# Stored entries
## begin
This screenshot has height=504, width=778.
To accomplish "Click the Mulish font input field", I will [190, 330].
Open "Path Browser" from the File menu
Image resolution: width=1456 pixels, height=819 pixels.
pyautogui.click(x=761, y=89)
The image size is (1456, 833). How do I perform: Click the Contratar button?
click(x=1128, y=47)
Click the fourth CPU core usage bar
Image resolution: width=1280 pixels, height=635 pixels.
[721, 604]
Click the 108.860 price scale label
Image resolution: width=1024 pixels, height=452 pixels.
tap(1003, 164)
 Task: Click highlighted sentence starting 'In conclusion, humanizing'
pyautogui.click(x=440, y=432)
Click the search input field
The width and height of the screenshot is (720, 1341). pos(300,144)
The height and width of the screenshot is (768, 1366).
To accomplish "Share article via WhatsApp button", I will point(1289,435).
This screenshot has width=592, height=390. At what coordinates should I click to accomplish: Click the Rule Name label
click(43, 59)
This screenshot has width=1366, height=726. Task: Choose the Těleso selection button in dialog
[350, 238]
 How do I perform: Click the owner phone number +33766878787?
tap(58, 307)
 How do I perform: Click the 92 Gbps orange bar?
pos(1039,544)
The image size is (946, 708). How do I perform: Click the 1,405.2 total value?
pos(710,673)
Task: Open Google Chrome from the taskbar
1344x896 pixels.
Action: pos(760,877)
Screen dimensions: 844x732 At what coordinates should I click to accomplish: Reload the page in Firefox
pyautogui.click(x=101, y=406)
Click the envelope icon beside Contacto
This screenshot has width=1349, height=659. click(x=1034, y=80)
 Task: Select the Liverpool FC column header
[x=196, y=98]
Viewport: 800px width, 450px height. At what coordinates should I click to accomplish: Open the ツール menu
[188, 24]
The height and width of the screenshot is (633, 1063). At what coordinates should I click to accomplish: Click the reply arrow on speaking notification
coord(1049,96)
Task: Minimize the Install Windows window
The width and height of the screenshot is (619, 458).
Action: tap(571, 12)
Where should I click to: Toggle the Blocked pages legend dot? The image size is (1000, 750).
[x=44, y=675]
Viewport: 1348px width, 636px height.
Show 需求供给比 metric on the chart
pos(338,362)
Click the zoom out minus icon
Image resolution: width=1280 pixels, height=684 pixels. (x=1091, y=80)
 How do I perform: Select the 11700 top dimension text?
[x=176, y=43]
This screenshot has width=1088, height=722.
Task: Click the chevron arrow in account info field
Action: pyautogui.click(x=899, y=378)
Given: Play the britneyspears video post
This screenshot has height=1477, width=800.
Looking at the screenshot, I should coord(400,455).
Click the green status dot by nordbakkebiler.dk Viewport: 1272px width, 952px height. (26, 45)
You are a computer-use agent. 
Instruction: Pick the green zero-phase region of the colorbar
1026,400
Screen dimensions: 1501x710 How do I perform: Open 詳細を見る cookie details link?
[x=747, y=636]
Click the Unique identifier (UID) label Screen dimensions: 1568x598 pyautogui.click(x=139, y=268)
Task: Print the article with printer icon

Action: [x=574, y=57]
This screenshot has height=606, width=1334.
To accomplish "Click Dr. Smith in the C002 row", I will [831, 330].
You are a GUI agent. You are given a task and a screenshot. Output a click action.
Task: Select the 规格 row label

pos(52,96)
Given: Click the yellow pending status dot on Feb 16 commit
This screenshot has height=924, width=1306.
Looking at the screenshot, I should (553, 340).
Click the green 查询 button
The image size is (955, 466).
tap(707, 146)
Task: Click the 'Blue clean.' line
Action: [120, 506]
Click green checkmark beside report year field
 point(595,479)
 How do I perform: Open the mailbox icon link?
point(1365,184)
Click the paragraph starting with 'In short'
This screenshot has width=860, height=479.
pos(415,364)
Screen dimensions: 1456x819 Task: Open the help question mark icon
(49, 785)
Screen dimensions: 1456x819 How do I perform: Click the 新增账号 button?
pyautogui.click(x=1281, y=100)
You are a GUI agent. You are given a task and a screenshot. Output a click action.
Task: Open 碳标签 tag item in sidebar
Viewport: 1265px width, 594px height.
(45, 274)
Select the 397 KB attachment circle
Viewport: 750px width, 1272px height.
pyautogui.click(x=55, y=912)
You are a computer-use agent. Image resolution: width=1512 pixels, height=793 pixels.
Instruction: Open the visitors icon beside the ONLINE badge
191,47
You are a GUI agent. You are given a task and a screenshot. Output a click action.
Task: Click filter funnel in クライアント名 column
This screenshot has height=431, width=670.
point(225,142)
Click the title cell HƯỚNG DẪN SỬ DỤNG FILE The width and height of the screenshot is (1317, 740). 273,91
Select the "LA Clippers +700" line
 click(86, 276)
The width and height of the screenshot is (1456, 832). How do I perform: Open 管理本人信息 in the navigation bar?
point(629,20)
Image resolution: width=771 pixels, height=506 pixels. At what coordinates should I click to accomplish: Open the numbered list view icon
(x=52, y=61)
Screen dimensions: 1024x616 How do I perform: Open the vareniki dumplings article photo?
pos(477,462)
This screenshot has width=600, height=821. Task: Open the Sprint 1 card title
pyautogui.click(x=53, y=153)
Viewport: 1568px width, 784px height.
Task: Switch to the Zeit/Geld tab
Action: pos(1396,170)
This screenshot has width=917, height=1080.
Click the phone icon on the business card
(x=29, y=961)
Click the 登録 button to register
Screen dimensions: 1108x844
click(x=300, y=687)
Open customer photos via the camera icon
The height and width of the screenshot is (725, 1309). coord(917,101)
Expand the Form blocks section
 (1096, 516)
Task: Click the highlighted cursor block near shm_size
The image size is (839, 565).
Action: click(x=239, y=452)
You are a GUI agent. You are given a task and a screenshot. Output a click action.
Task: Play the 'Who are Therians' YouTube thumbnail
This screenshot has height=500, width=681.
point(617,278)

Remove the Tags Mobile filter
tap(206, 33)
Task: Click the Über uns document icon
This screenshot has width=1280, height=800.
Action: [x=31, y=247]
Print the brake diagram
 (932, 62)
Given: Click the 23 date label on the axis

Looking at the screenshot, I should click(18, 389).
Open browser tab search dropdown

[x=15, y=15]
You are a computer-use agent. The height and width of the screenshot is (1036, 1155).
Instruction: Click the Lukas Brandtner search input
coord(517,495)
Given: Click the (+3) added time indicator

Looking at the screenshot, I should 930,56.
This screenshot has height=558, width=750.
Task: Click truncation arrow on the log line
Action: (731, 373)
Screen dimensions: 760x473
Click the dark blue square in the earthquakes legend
## end
From the data above, pick out every line that contains the string "Instruction" and copy each one. Case counts.

# Worked solution
Instruction: Pick the green zero-phase region of the colorbar
Instruction: Open the visitors icon beside the ONLINE badge
Instruction: Click the Lukas Brandtner search input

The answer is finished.